Speaker
Description
Ethiopia and the Horn of Africa are densely populated regions that are particularly vulnerable to changing precipitation patterns. Current climate trends show that extreme rainfall events over the Ethiopian highlands cause severe floods in the downstream Nile Valley, such as the flooding of Khartoum in 1999 and 2020. Understanding past precipitation intensity recorded in lake systems under changing climate conditions is crucial for improved flood risk assessments. However, the instrumental record does not extend far enough back to reliably reconstruct longer decadal- and centennial hydroclimate changes and their drivers. Here we present a new hydroclimate reconstruction covering the past 2,500 years from Lake Babogaya (Central Ethiopia).
Lake Babogaya is situated close to the Blue Nile catchment, which is one of the main sources of the Nile River. We applied a multi-proxy approach combining micro-facies analyses, micro-X-Ray Fluorescence (XRF) mapping, and hydrogen (δ2H) and carbon (δ13C) isotope ratios of n-alkanes from plant waxes. The chronology is based on varve counting and radiocarbon analysis of charcoal deposits, which provide the ages for several tephra layers preserved in the core. The samples are dominated by short-chain n-alkanes (nC21 and nC23) likely derived from submerged aquatic plants, with long-chain n-alkanes (nC29, nC31 and nC33) from leaf waxes of higher terrestrial plants also present.

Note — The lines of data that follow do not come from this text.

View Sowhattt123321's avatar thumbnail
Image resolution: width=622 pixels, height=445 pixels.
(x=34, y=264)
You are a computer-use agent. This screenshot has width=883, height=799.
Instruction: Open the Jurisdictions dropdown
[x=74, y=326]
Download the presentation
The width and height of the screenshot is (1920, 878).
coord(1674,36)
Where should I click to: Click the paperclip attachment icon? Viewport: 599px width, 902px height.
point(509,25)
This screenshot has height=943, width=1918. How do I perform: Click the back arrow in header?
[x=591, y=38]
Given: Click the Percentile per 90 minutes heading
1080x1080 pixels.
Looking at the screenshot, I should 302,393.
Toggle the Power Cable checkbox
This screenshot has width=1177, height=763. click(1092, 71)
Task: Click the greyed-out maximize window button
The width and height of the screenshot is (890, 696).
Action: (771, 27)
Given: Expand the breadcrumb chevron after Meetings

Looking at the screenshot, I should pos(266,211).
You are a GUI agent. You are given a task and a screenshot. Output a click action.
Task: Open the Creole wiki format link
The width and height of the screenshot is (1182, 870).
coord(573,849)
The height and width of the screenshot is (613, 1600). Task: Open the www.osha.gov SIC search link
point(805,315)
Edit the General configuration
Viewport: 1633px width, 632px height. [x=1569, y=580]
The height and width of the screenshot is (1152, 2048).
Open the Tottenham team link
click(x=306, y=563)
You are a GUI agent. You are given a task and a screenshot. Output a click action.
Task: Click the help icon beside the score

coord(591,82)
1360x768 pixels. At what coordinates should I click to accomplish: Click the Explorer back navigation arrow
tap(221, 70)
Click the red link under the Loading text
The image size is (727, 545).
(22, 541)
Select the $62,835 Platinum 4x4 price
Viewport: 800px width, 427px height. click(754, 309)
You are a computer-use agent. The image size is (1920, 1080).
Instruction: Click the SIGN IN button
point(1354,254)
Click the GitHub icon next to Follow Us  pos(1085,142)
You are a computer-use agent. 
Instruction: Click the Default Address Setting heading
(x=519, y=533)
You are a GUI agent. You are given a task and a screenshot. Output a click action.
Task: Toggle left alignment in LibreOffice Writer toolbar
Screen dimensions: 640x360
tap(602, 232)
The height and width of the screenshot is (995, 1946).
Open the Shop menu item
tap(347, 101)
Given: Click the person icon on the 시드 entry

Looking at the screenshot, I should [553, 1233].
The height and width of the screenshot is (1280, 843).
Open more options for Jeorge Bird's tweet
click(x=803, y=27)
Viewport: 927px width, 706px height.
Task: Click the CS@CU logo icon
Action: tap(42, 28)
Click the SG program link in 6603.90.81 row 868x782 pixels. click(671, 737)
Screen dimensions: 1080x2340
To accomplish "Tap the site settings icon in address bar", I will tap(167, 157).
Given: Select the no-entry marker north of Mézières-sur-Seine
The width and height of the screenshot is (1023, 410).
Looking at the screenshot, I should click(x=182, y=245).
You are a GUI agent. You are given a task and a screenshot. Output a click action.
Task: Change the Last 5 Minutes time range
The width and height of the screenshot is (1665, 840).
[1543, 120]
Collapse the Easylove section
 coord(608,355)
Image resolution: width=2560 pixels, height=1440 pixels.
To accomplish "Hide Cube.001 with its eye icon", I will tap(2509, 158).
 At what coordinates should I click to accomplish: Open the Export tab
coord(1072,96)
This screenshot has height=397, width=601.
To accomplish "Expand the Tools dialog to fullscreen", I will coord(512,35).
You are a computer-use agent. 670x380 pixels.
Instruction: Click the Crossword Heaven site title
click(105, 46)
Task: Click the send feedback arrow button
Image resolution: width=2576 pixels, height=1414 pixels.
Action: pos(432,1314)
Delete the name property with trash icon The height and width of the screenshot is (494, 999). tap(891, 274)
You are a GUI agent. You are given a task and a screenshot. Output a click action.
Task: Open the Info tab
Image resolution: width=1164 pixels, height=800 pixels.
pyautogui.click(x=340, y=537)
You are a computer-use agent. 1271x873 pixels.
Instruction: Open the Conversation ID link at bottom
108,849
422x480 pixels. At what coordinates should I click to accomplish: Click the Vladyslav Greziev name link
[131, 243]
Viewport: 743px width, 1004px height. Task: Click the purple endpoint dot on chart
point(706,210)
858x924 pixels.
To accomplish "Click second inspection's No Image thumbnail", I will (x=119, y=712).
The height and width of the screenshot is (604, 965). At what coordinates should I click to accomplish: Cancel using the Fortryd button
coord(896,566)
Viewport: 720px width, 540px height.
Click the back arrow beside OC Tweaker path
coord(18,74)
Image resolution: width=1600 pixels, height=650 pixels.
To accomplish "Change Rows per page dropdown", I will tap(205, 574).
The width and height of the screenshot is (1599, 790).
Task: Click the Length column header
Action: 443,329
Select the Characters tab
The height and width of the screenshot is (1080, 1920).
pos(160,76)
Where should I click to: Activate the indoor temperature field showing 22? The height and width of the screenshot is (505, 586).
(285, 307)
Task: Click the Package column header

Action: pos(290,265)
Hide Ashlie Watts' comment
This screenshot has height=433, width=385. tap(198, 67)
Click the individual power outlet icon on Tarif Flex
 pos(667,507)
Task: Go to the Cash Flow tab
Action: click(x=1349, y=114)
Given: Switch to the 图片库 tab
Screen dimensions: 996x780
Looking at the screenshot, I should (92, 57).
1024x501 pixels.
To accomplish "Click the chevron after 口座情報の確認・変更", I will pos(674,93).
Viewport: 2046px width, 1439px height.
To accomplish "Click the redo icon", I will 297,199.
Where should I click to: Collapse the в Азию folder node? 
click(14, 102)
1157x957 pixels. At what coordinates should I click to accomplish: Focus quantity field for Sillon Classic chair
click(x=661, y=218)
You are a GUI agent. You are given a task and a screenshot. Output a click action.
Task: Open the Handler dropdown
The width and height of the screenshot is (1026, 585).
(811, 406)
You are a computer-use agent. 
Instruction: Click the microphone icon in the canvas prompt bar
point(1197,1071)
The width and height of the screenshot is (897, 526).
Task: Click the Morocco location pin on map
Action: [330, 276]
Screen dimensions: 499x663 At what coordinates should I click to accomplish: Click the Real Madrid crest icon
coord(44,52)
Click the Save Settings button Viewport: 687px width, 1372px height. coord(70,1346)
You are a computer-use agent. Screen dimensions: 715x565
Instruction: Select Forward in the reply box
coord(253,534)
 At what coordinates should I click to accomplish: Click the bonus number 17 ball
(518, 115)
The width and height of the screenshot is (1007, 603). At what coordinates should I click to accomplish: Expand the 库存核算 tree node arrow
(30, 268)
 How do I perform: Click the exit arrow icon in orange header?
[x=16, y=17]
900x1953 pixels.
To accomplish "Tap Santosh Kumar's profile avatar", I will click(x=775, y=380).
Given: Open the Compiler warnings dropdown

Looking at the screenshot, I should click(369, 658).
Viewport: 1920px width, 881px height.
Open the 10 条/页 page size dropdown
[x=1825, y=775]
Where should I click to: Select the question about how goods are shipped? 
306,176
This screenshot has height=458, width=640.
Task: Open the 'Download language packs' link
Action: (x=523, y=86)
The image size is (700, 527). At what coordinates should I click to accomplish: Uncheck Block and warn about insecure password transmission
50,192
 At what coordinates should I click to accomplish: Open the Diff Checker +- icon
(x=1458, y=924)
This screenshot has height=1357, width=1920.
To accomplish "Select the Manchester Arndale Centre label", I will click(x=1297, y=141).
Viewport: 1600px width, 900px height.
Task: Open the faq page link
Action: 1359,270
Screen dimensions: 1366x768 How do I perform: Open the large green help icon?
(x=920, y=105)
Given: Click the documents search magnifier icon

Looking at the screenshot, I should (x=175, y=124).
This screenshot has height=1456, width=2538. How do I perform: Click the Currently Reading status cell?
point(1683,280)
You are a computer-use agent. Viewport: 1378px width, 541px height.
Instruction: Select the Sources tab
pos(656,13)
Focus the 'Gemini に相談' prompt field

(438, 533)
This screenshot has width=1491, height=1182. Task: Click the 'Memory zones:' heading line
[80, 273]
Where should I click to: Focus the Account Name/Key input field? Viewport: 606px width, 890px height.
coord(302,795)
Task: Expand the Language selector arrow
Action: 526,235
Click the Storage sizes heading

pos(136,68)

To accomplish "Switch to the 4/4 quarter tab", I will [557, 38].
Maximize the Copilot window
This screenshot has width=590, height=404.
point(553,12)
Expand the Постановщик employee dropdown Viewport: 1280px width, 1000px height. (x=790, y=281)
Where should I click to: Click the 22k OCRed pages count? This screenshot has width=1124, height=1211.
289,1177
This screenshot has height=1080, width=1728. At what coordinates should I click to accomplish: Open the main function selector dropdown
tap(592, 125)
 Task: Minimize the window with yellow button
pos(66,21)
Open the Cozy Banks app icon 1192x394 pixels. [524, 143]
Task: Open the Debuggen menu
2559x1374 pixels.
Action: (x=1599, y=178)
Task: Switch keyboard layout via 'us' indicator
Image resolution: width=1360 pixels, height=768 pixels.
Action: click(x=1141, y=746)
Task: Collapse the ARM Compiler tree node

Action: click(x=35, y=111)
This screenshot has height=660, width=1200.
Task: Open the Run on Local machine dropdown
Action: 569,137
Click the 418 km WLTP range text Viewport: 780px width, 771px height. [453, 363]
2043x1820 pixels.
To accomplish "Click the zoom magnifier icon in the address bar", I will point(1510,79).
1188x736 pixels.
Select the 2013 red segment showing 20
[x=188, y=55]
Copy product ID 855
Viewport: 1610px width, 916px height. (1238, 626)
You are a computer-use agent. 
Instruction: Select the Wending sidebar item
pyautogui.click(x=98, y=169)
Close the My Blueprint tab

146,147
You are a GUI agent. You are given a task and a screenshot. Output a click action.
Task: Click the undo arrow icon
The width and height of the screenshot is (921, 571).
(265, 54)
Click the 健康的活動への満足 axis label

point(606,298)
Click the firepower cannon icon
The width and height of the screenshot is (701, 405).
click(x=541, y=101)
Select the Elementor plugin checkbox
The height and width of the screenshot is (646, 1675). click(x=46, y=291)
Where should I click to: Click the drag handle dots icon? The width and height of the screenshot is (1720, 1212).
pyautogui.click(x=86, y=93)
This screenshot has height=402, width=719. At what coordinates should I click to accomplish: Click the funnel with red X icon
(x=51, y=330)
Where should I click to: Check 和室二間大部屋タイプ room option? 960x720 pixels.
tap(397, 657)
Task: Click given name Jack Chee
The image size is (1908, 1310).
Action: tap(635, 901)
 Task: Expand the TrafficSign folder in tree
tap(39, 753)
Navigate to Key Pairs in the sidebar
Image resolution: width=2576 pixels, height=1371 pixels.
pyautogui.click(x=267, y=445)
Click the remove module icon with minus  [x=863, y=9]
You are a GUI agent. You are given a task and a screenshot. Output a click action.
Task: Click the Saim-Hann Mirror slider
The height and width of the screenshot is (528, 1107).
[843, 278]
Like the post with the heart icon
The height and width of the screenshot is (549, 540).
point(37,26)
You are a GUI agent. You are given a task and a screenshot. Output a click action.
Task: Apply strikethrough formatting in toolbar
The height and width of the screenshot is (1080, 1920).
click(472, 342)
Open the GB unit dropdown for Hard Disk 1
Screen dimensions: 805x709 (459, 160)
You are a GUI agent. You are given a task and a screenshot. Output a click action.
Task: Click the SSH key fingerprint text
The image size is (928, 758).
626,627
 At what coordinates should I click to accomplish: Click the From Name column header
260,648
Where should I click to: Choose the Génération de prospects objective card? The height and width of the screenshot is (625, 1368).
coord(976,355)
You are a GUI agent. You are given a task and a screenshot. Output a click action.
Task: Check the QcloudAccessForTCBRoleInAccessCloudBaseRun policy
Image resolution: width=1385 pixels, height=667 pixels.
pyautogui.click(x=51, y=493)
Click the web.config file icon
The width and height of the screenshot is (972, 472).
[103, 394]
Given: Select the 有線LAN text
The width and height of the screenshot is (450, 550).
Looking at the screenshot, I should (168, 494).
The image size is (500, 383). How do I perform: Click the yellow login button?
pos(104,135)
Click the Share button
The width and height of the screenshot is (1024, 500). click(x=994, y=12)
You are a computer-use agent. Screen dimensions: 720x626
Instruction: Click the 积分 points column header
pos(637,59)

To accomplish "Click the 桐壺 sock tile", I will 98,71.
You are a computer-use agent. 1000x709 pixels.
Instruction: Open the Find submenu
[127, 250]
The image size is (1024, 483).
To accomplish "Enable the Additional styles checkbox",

Based on preliminary data, we observe pronounced variability in δ2H values over the past 2,500 years, with δ2H values of short-chain n-alkanes ranging from -40‰ to -140‰ and from -100‰ to -160‰ for long-chain n-alkanes. Rapid shifts between 2,000 and 1,200 yr BP might be related to changes in rainfall amounts, moisture sources or vegetation cover. More negative δ2H values around 2,100-1,900 yr BP and 1,300-1,100 yr BP contrast with less negative values around 1,800-1,500 yr BP and 700-600 yr BP, suggesting alternating hydroclimate conditions. In addition, varved sediment intervals predominantly occur during periods of more negative δ2H values, which is potentially related to reduced lake mixing and enhanced varve preservation. Both aquatic and terrestrial n-alkanes show coherent patterns, indicating regional-scale hydroclimate changes affecting both lake and catchment environments.